KISS Meets the Phantom of the ParkBrion James also appears in the background of a certain 1980 movie I’m going to review soon. You know the one I’m talking about.


Basically, if you’re wanting to drink cheap sangria and laugh at stupid shit, KISS Meets Phantom of the Park may be for you. It depends on your tolerance of sitcom antics, middle-of-the-road pop and essential buffoonery. If you’re looking for something entertaining, I suggest skipping this film and spilling a little Country Time pink lemonade on the floor and watching it dry instead.


    1. If you’re willing to put in the work of paying attention to stunt doubles and trying to hear poorly-dubbed dialogue, it will pay off. I’m basically lazy, though, so I just got bored and cranky.

  1. I myself do like the KISS songs I’ve heard, but Rock and Roll All Night is WAY too repetitive at the end! It’s a cool chorus, but not when repeated 30 times!

    I’ve got a new post for the CACB (as I will ever day! Yeayuh), which is a Pierre Kirby movie about a guy name TED FAST (!!!!) who’s vaguely involved, via the power of cut’n’paste, in the battle against a giant snake!

    1. Thanks for the link — I’m getting those put up on the page right now!

      There is a really funny joke on “Family Guy” where Lois has been pretending to be a KISS fan and, when called to sing the line “and party every day” is so clueless she says something like “and have a really good time” — it’s hilarious that anyone who has heard the song more than once would NOT know the right line!

  2. The cadre of 6-to-8-year-old neighborhood boys to which I belonged in 1978 was enthralled by this film. We spent the next few days squabbling over which member of the band we would imitate as we battled imaginary robots on the playground. Simmons was the most coveted role. Despite the lightning-shooting capabilities, Frehley was the least. I think his performance in this film was so bad it was even evident to unsophisticated children. Fast forward 15 years, someone auditioning to be a drummer in my band brings this VHS cassette with him. Needless to say, he didn’t get the job, but he did stick around and watch it with us afterward. On this viewing, Frehley was the best part of the film. His strange non sequiturs and bizarre outbursts were laugh-out-loud funny. I think your enjoyment of this film (if not your opinion) would have improved by watching it in the company of two or more smart-asses.

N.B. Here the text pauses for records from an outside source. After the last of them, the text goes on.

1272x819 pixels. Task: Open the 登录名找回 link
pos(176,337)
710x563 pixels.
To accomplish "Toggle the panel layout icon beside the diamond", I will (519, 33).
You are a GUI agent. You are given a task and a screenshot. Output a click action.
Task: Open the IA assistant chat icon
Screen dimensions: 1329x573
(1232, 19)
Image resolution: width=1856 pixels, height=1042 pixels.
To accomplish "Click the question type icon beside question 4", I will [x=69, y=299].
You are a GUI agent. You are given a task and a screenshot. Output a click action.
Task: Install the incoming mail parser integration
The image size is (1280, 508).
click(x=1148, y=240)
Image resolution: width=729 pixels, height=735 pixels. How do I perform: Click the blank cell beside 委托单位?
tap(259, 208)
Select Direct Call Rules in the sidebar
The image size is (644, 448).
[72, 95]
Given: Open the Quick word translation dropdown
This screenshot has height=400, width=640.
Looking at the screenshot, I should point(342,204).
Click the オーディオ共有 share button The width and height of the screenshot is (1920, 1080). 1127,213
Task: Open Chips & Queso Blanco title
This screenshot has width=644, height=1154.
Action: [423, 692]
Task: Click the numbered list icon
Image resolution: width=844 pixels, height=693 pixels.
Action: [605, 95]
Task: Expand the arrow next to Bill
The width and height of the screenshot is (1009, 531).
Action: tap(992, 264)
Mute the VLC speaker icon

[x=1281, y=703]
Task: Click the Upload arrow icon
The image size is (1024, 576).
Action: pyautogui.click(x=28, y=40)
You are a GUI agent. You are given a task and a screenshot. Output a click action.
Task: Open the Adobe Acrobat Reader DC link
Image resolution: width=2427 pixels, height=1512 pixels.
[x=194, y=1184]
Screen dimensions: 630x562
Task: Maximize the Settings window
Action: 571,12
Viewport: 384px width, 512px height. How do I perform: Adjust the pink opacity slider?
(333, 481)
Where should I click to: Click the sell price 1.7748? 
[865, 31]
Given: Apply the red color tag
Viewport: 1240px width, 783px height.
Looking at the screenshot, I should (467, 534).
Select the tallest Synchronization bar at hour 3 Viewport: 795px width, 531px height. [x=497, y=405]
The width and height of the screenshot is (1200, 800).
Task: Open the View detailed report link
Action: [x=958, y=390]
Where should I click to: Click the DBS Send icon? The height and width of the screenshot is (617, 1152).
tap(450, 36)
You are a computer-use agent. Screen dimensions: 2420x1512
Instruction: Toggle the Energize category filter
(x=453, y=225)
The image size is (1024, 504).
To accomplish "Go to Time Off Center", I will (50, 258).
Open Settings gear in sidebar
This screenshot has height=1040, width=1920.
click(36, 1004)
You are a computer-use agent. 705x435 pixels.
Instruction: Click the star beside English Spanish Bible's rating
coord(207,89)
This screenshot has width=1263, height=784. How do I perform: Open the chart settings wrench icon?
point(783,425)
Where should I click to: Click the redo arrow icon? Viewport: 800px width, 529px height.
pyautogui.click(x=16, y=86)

    1. Well, I did have one smart-ass, and I am a certified, registered smart-ass myself. It’s just that with a lot of these bad movies, there is a LOT of work that someone in the audience needs to do to make the film fun. You can see some obvious stunt doubles but to get the full effect you have to pay close attention; if you’re not looking closely you won’t realize that the mummy stunt man Simmons lights on fire is already calling to be extinguished before the film cuts away, etc.

      This is all a personal theory of mine, something I’m going into a bit more tonight with my newest post, but it’s an evolving theory so who knows what I’ll be thinking in a month.

  3. I bow to no one in my admiration for character actor Anthony Zerbe. But my admiration has its limits, and I draw the line at watching this film. I vividly remember the 70s, and KISS was just one of many, many things that made me cringe about it.

    I will say this, though…that band has some serious staying power.

    1. Very true. Everyone loves KISS, probably because people of our generation were kids or teens when they were popular and there’s a sort of comforting sentimental thing going on.

      That may be the strangest true sentence I’ve ever written.

    1. Ah, that’s it, they look like plastic Christmas cookie cutters. The red plastic talismans also look a lot like the cheap 99-cent holiday pins you could get at places like Duckwall’s back in the 1970s. They were made for the “Aw shit it’s Christmas tomorrow but I don’t celebrate it, and I need some easy way to reassure society that I’m not a misfit… ah there we go, a flat plastic reindeer head! Perfect!”